┌─ TEXT SECTION

A warning about underperforming Child Trust Funds, dividends on the rise again, and the pros and cons of low-cost funds. Here is IFAonline's round-up of the weekend's national newspapers...
Child Trust Funds
With the upcoming launch of the first Junior ISAs, the old Child Trust Funds (CTF) may have been neglected a little. As the Sunday Telegraph reported, around six million girls and boys have CTF investments, kicked off by a £250 voucher from the government at birth.
However, it says many parents have already forgotten the plans and are not maximising their tax free allowances into the plans. Compounding this is the fact many of the CTFs appear to have delivered poor returns, meaning the children may not necessarily have a healthy pot to play with when they reach 18.
It's rare to read about good news for people looking ahead towards retirement, but that's exactly what the Mail delivered with the latest on dividend payouts. It says £19bn was handed out in share dividends in the last three months, the highest level for three years.
Of course, the dividends are crucial to private pension funds, which suffered after many firms decided to hold back money with the onset of the financial crisis. However, the paper did warn the payments could plummet again if the eurozone crisis is exacerbated.
It sounds like a dream come true when looking for a managed fund: low costs yet high returns. The Independent of Sunday had a close look at low-cost active funds and explained how, rather than looking for soaring returns, they target steady and consistent growth.

└─

SET TASK:
Reproduce the newspaper round-up above word for word, in full. The rows that follow this round-up are separate material unrelated to it.

┌─ MATERIAL PROVIDED

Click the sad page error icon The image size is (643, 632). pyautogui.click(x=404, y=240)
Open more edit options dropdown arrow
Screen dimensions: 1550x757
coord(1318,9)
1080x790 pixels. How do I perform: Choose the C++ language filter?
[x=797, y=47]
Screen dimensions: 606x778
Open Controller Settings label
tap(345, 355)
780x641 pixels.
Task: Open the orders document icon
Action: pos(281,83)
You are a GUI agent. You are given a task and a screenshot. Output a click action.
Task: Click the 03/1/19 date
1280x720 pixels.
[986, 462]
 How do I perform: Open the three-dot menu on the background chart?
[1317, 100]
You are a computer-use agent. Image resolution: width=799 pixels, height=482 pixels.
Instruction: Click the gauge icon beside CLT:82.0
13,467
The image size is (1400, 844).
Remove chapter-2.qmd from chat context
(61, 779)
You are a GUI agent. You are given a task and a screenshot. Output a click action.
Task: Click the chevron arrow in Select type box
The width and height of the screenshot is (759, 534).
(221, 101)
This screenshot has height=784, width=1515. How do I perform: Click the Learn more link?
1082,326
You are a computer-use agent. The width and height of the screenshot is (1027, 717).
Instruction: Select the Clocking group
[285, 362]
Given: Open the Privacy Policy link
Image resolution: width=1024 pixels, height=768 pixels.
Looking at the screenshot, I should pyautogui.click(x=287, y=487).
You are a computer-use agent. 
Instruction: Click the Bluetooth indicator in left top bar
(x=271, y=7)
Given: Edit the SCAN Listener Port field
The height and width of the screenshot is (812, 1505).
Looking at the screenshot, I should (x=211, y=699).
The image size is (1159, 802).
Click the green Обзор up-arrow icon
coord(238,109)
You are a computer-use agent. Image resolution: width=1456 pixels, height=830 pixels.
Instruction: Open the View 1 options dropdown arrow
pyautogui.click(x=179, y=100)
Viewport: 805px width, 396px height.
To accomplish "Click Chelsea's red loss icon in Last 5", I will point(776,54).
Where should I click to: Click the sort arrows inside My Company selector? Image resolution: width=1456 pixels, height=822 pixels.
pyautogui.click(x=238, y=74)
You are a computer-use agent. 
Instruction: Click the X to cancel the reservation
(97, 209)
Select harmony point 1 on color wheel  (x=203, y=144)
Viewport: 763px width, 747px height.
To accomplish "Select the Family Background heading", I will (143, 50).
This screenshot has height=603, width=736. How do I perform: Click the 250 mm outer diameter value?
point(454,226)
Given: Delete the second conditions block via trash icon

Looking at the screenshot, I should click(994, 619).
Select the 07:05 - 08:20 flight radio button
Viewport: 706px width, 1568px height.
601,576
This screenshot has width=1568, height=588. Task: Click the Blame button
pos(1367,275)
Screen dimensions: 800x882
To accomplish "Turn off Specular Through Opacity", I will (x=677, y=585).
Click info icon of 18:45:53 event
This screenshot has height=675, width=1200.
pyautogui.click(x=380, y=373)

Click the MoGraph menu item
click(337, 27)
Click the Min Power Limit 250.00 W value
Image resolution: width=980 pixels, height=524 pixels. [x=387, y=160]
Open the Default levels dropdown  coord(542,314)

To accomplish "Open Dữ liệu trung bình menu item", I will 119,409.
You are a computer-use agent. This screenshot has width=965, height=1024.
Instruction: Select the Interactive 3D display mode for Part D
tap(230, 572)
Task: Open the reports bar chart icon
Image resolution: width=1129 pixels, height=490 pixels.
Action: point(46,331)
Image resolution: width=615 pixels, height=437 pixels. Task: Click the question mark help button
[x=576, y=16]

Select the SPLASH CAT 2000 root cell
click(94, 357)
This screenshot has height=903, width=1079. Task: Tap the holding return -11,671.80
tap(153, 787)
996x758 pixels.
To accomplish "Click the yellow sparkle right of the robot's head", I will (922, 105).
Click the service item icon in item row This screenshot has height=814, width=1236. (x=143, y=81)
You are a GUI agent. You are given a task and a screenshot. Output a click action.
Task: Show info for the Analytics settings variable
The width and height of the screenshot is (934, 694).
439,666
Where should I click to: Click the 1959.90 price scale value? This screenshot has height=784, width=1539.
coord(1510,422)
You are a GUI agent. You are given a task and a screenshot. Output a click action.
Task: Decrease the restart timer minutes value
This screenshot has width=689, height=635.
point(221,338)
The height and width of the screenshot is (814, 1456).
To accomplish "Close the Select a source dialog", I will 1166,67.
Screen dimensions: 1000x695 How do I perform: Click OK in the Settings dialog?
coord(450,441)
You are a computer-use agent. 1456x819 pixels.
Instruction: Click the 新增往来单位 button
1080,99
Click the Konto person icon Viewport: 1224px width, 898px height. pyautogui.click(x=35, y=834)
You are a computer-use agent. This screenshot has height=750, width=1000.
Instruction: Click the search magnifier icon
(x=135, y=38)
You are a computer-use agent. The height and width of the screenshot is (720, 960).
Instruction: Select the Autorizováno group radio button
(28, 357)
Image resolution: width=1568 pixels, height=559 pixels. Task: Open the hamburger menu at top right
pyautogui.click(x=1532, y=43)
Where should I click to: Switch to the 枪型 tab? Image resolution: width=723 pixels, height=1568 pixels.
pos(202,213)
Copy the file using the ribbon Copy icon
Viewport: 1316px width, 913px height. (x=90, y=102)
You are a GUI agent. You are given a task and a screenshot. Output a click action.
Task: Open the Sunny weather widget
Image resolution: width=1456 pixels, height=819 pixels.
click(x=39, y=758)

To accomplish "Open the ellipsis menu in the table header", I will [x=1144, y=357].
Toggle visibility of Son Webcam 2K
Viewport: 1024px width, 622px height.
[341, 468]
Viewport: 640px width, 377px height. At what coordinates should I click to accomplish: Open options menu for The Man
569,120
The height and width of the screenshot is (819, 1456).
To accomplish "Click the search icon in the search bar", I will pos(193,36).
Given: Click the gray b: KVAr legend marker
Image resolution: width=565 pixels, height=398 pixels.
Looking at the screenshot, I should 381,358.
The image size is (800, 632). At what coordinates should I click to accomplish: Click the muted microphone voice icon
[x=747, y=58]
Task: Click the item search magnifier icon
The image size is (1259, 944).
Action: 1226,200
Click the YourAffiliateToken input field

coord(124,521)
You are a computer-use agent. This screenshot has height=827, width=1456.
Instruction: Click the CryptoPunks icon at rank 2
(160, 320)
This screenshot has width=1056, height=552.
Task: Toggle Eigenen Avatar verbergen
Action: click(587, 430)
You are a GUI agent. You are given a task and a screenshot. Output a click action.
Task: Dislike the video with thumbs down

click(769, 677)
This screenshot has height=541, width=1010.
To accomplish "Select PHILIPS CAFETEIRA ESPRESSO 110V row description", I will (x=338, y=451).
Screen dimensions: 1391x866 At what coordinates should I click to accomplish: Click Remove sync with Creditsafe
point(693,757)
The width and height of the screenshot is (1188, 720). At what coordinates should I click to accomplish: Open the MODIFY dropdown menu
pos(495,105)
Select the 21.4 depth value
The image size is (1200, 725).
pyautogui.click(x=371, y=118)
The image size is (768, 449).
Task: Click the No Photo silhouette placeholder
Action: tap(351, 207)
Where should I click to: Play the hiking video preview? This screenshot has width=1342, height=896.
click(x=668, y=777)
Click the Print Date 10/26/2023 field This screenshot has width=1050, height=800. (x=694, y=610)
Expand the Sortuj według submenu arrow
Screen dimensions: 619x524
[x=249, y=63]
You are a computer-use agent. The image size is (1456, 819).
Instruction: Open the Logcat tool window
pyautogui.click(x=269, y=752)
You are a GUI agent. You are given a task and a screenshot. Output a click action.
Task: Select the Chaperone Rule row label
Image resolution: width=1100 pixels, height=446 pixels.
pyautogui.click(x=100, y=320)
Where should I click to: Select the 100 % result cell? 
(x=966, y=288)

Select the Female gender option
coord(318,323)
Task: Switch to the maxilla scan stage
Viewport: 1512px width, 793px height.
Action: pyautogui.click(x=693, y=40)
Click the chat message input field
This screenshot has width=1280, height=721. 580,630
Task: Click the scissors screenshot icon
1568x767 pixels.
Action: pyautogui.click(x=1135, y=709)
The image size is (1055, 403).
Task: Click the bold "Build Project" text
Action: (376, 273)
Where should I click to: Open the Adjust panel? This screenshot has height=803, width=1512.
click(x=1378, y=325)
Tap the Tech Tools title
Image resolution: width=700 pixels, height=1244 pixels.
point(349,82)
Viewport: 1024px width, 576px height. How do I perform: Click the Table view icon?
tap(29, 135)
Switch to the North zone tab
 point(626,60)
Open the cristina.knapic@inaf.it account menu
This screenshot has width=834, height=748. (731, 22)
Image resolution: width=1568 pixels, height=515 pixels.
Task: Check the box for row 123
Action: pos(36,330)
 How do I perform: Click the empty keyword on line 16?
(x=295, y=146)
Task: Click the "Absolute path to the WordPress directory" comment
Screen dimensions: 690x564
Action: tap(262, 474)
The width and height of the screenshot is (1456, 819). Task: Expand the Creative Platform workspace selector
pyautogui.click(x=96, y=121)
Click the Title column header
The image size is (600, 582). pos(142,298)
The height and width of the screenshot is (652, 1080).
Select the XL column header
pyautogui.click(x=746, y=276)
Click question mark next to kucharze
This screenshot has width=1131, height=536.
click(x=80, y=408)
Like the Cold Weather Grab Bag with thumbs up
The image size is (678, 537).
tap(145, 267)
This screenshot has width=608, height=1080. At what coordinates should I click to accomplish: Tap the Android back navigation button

└─

RESULT OF THIS EXERCISE:
A warning about underperforming Child Trust Funds, dividends on the rise again, and the pros and cons of low-cost funds. Here is IFAonline's round-up of the weekend's national newspapers...
Child Trust Funds
With the upcoming launch of the first Junior ISAs, the old Child Trust Funds (CTF) may have been neglected a little. As the Sunday Telegraph reported, around six million girls and boys have CTF investments, kicked off by a £250 voucher from the government at birth.
However, it says many parents have already forgotten the plans and are not maximising their tax free allowances into the plans. Compounding this is the fact many of the CTFs appear to have delivered poor returns, meaning the children may not necessarily have a healthy pot to play with when they reach 18.
It's rare to read about good news for people looking ahead towards retirement, but that's exactly what the Mail delivered with the latest on dividend payouts. It says £19bn was handed out in share dividends in the last three months, the highest level for three years.
Of course, the dividends are crucial to private pension funds, which suffered after many firms decided to hold back money with the onset of the financial crisis. However, the paper did warn the payments could plummet again if the eurozone crisis is exacerbated.
It sounds like a dream come true when looking for a managed fund: low costs yet high returns. The Independent of Sunday had a close look at low-cost active funds and explained how, rather than looking for soaring returns, they target steady and consistent growth.